CPU: AMD A8-6600K 3.9GHz Quad-Core Processor  ($92.99 @ SuperBiiz)
Motherboard: Gigabyte GA-F2A88XM-D3H Micro ATX FM2+ Motherboard  ($50.89 @ OutletPC)
Memory: G.Skill Ripjaws X Series 8GB (2 x 4GB) DDR3-2133 Memory  ($51.99 @ Newegg)
Case: Xion XON-310_BK MicroATX Mid Tower Case  ($23.98 @ Newegg)
Power Supply: Corsair CSM 450W 80+ Gold Certified Semi-Modular ATX Power Supply  ($23.99 @ Newegg)
Total: $243.84
Prices include shipping, taxes, and discounts when available
Generated by PCPartPicker 2015-06-30 17:14 EDT-0400

 

 

With this, you only need to find a dirt cheap HDD somewhere. This is the best i can do.

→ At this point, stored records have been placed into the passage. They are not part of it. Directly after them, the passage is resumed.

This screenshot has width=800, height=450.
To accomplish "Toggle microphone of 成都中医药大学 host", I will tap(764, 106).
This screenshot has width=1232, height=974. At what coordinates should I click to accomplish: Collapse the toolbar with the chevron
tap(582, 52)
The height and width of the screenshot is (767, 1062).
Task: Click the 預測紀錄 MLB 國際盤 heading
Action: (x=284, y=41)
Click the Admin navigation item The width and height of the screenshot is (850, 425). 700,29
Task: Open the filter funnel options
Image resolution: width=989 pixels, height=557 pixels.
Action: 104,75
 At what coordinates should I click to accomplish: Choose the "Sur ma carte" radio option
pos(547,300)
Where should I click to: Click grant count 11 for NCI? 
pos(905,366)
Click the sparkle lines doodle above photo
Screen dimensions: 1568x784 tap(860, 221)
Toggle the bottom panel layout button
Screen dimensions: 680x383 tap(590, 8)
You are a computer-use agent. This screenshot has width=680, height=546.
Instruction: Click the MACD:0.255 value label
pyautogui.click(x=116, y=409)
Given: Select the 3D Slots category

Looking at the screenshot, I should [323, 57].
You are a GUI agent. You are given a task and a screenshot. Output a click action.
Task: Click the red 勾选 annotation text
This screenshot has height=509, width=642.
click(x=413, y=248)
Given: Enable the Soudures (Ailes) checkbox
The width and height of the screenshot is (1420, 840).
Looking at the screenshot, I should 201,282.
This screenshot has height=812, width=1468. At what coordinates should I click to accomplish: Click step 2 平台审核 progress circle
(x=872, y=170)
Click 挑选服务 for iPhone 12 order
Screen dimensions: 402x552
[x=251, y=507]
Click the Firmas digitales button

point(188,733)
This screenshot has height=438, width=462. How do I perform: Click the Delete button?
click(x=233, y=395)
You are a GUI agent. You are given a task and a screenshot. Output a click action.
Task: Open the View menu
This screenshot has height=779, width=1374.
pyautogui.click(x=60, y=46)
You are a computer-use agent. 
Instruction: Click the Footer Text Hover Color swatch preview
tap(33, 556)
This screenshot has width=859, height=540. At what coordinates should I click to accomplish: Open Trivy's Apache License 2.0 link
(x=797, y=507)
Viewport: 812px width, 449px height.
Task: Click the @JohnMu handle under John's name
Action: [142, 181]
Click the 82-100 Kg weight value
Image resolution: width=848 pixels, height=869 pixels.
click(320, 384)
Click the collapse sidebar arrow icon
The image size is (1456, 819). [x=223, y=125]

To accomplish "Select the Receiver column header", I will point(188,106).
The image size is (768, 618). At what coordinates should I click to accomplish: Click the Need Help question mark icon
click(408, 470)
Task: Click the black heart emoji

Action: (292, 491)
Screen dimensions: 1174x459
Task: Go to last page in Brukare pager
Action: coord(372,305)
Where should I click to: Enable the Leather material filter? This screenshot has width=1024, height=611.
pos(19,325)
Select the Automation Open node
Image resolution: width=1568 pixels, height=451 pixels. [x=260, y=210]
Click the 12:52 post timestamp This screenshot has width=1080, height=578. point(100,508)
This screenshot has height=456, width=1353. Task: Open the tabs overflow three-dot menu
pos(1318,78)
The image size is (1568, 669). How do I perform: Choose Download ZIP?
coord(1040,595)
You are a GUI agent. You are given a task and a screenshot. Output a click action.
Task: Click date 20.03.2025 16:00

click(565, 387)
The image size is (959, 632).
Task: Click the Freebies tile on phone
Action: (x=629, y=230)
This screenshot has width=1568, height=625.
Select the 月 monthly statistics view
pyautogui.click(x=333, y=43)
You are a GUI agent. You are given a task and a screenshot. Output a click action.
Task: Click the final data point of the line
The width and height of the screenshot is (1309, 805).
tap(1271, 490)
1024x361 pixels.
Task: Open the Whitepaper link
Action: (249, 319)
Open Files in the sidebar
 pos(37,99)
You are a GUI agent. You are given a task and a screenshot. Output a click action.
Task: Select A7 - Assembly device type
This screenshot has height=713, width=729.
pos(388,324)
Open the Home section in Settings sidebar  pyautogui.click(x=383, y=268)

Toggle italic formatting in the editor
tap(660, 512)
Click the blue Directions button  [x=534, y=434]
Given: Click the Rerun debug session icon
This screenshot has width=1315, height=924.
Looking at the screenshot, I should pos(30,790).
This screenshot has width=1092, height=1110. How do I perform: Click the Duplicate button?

When going suber budget, it is better to pick the older 100W apus as they can give some more grunt then the lower 95w kaveris. Do note that Kaveri and Richland (100w APU) natively only support 2133Mhz RAM. You are not guaranteed to make them run with 2400. Usually it is no problem, but 2133 will always work.